Penalização do aborto

Um crime contra a dignidade humana

Os comunistas, dentro e fora da Assembleia da República, continuam a sustentar com firmeza a exigência de se enfrentar, com coragem, o problema do aborto clandestino e de terminar com a criminalização que ofende os mais elementares valores humanos e civilizacionais e representa uma intolerável agressão e ameaça às mulheres portuguesas. Em entrevista ao Avante!, Fernanda Mateus, da Comissão Política do PCP, defendeu a aprovação de uma lei de despenalização do aborto, sendo indispensável que se desenvolva um vasto movimento de opinião que, entre outras finalidades, pressione os deputados nesse sentido.
Passados 8 anos desde o Referendo do Aborto, qual o seu significado e que consequências ele teve até aos dias de hoje?

Em primeiro lugar é importante lembrar que a decisão de realizar a 28 de Junho de 1998 este referendo constituiu um grave desrespeito pela Assembleia da República, até porque tinha sido aprovada uma lei de despenalização do aborto, que teve a particularidade de ter juntado votos de socialistas, de comunistas, d’«Os Verdes» e de três deputados do PSD. Entretanto, não demorou 24 horas para que a direcção do PS, de António Guterres, tenha cedido à pressão da direcção do PSD, de Marcelo Rebelo de Sousa, para a realização de um referendo.
Também importa recordar que esta decisão de realizar o referendo teve não só a oposição do PCP mas, igualmente, a crítica de diversas personalidades, de diversos quadrantes políticos e sociais, que, com complexidade, vêm ser confrontadas com a realização de um referendo que constituiu uma situação perfeitamente absurda.
Houve uma manifesta falta de empenho do PS, um partido que não teve uma posição oficial, que não participou na campanha pelo «Sim» à despenalização do aborto, primando pela ausência da intervenção política do PS e dos seus principais dirigentes, junto do seu eleitorado a favor do «Sim», num processo que culminou coma reafirmação da posição pelo «Não» por parte do secretário-geral do PS, no último dia de campanha.

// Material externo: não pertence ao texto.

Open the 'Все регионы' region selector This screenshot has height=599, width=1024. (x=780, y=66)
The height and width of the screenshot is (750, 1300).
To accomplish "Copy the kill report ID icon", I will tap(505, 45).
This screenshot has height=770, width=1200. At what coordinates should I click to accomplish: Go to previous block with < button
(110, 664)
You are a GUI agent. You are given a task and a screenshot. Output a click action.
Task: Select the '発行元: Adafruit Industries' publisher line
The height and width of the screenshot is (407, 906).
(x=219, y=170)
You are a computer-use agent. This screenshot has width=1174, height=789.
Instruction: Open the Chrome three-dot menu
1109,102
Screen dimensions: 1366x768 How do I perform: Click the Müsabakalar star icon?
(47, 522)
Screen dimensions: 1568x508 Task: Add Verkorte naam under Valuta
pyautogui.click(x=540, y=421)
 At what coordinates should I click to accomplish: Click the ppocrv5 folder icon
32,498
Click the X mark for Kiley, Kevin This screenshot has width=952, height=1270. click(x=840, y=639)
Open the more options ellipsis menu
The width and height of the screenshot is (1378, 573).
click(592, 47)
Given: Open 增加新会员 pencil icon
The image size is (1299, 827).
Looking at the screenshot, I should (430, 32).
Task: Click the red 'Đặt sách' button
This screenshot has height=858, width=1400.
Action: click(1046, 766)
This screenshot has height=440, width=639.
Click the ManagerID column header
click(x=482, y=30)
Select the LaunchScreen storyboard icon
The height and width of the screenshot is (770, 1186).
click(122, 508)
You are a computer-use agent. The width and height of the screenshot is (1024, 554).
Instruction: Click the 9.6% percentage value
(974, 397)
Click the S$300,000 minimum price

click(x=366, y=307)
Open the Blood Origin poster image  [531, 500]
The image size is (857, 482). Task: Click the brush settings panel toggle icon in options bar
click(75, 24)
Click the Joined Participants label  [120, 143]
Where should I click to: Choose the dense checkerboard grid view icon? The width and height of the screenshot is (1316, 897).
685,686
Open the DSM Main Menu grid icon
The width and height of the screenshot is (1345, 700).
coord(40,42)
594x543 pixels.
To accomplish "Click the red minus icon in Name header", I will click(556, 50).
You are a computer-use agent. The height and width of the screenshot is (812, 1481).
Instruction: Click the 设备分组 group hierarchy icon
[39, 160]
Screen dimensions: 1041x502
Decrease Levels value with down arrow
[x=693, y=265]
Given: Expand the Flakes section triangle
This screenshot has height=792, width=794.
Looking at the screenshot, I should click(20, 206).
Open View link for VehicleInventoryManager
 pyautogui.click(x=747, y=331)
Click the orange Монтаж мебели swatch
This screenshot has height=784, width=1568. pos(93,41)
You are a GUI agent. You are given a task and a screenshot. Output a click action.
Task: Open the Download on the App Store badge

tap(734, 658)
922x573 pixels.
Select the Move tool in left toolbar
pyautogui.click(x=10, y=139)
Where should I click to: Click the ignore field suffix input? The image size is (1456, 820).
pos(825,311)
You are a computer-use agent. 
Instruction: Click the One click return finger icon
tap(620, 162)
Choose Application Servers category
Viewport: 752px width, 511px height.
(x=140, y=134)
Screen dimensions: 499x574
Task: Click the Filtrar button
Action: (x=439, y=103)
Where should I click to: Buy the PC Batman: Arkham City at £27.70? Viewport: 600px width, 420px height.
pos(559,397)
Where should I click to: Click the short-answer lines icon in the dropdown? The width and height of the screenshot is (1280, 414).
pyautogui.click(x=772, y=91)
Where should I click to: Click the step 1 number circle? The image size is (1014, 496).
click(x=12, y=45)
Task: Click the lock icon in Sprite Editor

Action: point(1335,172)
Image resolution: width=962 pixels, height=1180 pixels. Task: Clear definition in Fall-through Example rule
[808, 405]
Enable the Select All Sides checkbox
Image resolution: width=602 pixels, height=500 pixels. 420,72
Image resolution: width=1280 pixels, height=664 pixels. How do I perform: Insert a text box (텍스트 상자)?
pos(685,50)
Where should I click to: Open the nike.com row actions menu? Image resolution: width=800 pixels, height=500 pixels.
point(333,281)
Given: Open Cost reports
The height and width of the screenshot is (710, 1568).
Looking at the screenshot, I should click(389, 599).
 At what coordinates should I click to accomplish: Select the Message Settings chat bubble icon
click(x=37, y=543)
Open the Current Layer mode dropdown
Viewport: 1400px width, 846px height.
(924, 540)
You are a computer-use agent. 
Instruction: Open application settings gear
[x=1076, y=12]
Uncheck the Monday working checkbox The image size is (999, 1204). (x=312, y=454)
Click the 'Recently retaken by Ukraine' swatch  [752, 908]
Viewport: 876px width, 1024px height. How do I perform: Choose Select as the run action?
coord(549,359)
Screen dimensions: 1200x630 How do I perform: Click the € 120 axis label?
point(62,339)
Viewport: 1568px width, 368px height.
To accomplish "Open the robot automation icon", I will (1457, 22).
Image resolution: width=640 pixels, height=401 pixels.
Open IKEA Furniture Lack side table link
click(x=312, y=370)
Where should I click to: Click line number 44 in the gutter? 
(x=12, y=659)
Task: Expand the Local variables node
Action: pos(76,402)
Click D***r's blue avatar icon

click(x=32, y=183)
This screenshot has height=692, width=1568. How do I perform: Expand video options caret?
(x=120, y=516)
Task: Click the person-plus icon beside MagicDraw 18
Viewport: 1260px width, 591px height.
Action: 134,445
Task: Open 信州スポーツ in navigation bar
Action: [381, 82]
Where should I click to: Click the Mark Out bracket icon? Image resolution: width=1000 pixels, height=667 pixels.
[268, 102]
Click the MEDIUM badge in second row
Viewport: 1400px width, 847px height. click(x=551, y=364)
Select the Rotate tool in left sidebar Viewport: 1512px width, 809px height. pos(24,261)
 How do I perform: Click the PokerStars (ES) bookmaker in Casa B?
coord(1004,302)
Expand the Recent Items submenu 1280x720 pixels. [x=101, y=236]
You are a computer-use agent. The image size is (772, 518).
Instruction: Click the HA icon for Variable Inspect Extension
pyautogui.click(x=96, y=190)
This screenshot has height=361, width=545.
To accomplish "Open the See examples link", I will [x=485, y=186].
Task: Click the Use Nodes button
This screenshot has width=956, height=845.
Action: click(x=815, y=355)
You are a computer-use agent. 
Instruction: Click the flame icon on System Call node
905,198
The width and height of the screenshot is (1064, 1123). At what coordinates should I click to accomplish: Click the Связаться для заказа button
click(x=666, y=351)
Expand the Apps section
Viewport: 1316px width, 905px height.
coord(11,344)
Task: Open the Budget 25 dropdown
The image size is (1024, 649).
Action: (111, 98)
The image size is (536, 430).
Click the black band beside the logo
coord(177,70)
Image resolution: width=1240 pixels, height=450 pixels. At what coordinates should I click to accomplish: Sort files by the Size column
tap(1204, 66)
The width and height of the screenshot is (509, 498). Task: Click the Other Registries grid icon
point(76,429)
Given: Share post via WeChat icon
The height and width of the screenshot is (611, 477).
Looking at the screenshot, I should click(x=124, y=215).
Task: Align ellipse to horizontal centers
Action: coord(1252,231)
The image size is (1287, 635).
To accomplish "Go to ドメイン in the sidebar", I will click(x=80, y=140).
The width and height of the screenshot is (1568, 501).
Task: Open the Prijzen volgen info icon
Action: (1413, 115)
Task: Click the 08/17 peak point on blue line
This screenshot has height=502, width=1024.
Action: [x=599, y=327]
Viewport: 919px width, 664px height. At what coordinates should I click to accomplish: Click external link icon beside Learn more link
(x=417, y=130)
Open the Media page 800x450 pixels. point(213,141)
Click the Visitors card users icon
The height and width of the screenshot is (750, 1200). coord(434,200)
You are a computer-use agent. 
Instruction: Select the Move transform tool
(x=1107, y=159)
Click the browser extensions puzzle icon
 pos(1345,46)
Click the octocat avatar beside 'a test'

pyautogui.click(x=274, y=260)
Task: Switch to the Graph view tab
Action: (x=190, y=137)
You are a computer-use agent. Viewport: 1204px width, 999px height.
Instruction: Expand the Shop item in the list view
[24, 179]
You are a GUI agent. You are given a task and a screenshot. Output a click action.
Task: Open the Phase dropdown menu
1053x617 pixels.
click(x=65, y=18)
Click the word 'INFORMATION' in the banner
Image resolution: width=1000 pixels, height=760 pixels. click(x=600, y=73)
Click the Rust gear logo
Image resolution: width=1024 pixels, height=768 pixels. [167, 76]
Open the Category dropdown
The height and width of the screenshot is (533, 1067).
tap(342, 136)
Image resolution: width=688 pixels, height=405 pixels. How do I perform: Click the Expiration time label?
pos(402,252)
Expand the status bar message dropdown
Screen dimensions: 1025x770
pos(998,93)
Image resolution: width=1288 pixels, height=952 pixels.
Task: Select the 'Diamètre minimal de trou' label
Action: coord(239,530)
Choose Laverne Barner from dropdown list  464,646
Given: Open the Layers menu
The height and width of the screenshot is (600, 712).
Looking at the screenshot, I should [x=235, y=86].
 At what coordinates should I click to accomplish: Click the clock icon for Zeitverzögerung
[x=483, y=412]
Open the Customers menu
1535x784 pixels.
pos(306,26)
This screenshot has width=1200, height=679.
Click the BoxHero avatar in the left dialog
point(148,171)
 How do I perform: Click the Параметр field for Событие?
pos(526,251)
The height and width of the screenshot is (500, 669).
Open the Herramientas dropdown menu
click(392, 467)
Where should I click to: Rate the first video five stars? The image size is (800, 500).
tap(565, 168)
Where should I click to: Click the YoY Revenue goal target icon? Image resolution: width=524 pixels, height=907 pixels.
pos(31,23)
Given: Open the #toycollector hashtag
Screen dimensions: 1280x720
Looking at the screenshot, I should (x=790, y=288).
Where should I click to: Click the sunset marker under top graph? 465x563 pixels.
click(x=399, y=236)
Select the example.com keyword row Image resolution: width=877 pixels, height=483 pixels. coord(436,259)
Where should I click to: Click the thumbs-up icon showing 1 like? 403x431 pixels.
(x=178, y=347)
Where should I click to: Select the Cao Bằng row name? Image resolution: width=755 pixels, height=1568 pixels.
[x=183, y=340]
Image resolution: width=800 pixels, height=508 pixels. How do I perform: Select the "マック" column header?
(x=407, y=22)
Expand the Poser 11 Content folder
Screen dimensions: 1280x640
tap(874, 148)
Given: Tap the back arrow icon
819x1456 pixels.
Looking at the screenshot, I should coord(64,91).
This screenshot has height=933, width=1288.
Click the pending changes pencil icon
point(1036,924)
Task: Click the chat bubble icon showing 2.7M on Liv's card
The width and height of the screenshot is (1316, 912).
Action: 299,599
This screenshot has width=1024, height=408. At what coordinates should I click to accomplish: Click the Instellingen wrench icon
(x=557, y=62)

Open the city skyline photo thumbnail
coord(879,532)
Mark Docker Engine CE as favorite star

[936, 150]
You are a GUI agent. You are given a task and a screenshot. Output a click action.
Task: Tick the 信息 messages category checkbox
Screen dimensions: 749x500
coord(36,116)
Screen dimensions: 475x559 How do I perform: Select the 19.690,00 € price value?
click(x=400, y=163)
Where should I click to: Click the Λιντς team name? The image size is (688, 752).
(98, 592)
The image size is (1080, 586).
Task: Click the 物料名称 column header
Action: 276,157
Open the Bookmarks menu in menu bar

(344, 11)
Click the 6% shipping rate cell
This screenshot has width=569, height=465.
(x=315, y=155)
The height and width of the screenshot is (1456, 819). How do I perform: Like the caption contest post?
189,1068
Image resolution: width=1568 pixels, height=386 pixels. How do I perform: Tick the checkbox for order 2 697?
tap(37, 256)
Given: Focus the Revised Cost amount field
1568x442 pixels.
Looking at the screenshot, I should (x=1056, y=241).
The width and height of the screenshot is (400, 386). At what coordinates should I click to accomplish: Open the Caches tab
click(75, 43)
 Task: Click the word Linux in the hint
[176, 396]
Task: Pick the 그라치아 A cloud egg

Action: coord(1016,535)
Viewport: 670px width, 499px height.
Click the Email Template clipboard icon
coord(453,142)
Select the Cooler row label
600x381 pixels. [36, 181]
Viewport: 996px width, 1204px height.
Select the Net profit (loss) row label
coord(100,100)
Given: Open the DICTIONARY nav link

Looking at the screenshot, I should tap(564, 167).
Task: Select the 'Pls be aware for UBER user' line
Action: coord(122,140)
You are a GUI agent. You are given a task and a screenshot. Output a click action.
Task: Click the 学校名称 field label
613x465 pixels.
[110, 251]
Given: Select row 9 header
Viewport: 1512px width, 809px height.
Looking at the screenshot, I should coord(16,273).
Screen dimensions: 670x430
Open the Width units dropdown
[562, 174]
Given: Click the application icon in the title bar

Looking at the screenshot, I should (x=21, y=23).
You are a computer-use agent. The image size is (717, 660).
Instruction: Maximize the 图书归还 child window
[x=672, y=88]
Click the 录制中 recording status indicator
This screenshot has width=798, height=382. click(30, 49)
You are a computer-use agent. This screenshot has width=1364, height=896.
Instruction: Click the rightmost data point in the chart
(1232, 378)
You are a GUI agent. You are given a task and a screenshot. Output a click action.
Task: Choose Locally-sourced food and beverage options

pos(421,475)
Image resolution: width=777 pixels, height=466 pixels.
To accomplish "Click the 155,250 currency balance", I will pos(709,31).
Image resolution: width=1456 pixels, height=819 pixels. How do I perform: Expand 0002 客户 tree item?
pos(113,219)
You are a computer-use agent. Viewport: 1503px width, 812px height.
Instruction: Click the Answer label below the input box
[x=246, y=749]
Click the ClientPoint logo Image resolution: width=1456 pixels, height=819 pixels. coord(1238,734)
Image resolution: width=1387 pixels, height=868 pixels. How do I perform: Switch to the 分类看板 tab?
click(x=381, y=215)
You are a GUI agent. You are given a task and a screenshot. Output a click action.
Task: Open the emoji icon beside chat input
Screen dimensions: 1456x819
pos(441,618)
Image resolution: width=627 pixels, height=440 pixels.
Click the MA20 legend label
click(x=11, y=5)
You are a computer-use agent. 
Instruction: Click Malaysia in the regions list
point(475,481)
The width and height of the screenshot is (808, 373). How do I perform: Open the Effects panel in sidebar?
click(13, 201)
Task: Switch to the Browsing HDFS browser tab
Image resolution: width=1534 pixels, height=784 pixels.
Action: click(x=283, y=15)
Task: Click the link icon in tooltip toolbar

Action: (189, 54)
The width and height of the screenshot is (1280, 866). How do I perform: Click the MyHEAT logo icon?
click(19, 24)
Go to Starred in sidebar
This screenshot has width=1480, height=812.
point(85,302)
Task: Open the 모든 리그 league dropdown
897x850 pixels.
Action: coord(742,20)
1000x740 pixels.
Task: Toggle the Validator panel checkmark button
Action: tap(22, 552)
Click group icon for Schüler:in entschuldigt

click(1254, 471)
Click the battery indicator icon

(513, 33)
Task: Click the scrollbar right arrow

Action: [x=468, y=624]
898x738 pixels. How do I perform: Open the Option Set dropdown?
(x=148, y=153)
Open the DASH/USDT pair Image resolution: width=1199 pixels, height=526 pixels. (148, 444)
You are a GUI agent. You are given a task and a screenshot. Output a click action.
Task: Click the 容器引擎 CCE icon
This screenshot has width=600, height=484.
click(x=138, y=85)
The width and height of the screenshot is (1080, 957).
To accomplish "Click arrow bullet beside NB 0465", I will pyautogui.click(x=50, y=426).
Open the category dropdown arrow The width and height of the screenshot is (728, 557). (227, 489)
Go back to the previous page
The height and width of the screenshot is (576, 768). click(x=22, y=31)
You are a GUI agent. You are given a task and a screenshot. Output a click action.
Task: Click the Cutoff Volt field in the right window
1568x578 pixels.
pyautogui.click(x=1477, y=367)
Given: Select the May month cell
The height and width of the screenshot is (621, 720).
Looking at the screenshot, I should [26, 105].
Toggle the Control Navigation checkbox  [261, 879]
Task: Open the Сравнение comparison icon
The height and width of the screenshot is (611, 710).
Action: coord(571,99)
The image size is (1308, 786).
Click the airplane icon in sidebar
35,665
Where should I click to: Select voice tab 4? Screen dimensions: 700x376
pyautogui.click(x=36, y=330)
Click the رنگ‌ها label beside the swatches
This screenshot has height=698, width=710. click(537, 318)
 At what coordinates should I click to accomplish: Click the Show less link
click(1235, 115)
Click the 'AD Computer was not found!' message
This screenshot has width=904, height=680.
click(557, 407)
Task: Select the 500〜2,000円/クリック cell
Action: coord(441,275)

Neste processo, qual a posição do PCP?

Estivemos contra a realização do referendo e considerámos, como consideramos hoje, que a Assembleia da República tinha, e tem, total legitimidade. Entretanto, o PCP foi o único grande partido que fez questão, na esfera da despenalização do aborto, de intervir activamente, envolvendo o conjunto dos seus militantes e das suas forças, acompanhado pelo «Movimento da Tolerância», um espaço unitário onde convergiram diversas personalidades.
Importa ainda recordar que esta campanha foi marcada, por um lado, por aqueles que se afirmaram pela despenalização do aborto, e, por outro lado, por uma campanha de enorme agressividade, de tentativa de humilhação das próprias mulheres, de mentira relativamente às verdadeiras razões pelas quais as pessoas estavam pela despenalização do aborto, fazendo uma forte coacção moral e religiosa.
A verdade é que houve uma vitória tangencial do «Não» neste referendo. Importa recordar que foram exactamente os partidos de direita e o PS que acordaram a realização do referendo, partidos que aprovaram uma lei orgânica onde se previa que o resultado só seria vinculativo se participassem mais de 50 por cento dos eleitores, que, logo no dia 29 de Junho de 1998, a partir do resultado, dão um passo de ignorar as decisões que anteriormente tinham tomado, passando a contestar a capacidade da Assembleia da República em legislar sobre esta matéria e a dar como vinculativo um resultado que na verdade não o foi.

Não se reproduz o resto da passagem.